We present a novel physics-informed deep learning framework for solving steady-state incompressible flow on multiple sets of irregular geometries by incorporating two main elements: using a point-cloud based neural network to capture geometric features of computational domains, and using the mean squared residuals of the governing partial differential equations, boundary conditions, and sparse observations as the loss function of the network to capture the physics. While the solution of the continuity and Navier-Stokes equations is a function of the geometry of the computational domain, current versions of physics-informed neural networks have no mechanism to express this functionally in their outputs, and thus are restricted to obtain the solutions only for one computational domain with each training procedure. Using the proposed framework, three new facilities become available. First, the governing equations are solvable on a set of computational domains containing irregular geometries with high variations with respect to each other but requiring training only once. Second, after training the introduced framework on the set, it is now able to predict the solutions on domains with unseen geometries from seen and unseen categories as well. The former and the latter both lead to savings in computational costs. Finally, all the advantages of the point-cloud based neural network for irregular geometries, already used for supervised learning, are transferred to the proposed physics-informed framework. The effectiveness of our framework is shown through the method of manufactured solutions and thermally-driven flow for forward and inverse problems.

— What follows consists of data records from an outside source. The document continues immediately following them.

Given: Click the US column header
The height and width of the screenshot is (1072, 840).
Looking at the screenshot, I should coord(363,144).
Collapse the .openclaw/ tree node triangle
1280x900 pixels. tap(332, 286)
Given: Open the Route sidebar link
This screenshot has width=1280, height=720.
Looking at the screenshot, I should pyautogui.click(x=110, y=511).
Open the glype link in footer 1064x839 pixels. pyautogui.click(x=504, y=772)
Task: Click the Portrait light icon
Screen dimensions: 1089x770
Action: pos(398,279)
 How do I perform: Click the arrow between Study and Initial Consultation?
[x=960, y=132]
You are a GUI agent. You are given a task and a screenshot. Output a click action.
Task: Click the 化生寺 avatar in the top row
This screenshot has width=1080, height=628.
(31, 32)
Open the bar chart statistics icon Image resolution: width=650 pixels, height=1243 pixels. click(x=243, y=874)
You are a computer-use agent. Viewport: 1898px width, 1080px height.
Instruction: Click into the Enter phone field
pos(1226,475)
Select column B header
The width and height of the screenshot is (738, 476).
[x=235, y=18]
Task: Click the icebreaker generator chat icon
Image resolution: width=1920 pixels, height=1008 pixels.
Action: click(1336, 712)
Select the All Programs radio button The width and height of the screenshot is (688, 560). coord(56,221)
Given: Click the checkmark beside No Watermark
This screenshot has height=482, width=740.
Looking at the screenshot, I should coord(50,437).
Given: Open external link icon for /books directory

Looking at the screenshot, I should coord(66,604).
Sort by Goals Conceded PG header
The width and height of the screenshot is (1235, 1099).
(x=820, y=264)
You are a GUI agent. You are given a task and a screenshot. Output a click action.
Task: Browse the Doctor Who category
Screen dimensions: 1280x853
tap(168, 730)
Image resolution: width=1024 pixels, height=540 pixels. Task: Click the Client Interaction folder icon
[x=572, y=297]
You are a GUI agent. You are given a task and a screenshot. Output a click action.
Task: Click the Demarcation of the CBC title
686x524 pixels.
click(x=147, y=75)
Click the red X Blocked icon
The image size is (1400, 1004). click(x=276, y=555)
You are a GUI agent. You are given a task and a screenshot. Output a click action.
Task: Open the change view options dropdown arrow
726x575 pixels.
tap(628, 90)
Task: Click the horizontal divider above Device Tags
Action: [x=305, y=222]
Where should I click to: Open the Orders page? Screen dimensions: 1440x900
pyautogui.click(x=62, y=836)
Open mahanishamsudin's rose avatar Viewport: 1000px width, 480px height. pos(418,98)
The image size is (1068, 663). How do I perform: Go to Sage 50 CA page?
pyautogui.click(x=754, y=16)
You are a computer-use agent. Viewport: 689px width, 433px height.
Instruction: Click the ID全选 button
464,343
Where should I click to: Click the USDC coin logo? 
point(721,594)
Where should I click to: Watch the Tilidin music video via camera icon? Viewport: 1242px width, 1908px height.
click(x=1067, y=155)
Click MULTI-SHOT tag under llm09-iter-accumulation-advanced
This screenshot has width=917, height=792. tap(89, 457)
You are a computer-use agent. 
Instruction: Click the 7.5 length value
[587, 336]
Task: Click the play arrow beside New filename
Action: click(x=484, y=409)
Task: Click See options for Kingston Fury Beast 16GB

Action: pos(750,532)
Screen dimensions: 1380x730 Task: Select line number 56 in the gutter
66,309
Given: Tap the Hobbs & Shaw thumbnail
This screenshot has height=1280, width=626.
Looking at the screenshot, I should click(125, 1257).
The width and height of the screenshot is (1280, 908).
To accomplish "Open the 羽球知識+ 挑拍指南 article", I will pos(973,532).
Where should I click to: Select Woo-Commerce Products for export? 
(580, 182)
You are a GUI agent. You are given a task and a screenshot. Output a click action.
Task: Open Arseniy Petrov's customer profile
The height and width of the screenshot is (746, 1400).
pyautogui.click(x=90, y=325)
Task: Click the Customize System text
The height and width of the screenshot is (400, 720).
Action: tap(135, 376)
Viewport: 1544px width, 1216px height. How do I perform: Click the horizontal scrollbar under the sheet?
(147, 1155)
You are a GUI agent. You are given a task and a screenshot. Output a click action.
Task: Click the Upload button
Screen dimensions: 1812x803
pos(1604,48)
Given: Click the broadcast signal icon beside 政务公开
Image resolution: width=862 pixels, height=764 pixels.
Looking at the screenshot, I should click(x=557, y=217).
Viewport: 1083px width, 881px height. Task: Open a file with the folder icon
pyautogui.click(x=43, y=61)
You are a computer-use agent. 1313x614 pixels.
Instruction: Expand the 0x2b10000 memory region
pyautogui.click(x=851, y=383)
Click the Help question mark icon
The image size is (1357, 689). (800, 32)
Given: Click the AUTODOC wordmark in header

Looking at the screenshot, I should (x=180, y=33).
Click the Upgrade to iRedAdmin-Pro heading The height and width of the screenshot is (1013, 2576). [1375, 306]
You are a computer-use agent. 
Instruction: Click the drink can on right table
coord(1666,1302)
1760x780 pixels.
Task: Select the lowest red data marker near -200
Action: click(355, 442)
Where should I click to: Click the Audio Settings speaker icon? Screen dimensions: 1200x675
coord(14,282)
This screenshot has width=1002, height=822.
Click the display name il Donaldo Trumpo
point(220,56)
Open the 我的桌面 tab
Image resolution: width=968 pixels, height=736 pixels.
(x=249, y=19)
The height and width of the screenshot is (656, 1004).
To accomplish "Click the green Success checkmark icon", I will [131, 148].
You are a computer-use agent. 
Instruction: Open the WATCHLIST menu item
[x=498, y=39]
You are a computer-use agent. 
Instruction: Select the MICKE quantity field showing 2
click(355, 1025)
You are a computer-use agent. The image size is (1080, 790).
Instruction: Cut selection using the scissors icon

我们提出了一种新颖的基于物理的深度学习框架，通过结合两个主要元素来解决多组不规则几何上的稳态不可压缩流：使用基于点云的神经网络来捕获计算域的几何特征，以及使用均方控制偏微分方程、边界条件和稀疏观测的残差作为网络的损失函数来捕获物理。虽然连续性和 Navier-Stokes 方程的解是计算域几何的函数，但当前版本的物理信息神经网络没有机制在其输出中以函数方式表达这一点，因此仅限于获得解对于每个训练过程的一个计算域。使用建议的框架，三个新设施可用。首先，控制方程可以在一组计算域上求解，这些域包含不规则的几何形状，彼此之间有很大的变化，但只需要训练一次。其次，在对集合上引入的框架进行训练之后，它现在能够从可见和不可见类别中预测具有不可见几何形状的域上的解决方案。前者和后者都可以节省计算成本。最后，已经用于监督学习的基于点云的不规则几何神经网络的所有优势都转移到了所提出的物理信息框架中。我们的框架的有效性通过制造解决方案的方法和正向和逆向问题的热驱动流动来证明。控制方程可以在一组计算域上求解，这些域包含不规则的几何形状，彼此之间有很大的变化，但只需要训练一次。其次，在对集合上引入的框架进行训练之后，它现在能够从可见和不可见类别中预测具有不可见几何形状的域上的解决方案。前者和后者都可以节省计算成本。最后，已经用于监督学习的基于点云的不规则几何神经网络的所有优势都转移到了所提出的物理信息框架中。我们的框架的有效性通过制造解决方案的方法和正向和逆向问题的热驱动流动来证明。控制方程可以在一组计算域上求解，这些域包含不规则的几何形状，彼此之间有很大的变化，但只需要训练一次。其次，在对集合上引入的框架进行训练之后，它现在能够从可见和不可见类别中预测具有不可见几何形状的域上的解决方案。前者和后者都可以节省计算成本。最后，已经用于监督学习的基于点云的不规则几何神经网络的所有优势都转移到了所提出的物理信息框架中。我们的框架的有效性通过制造解决方案的方法和正向和逆向问题的热驱动流动来证明。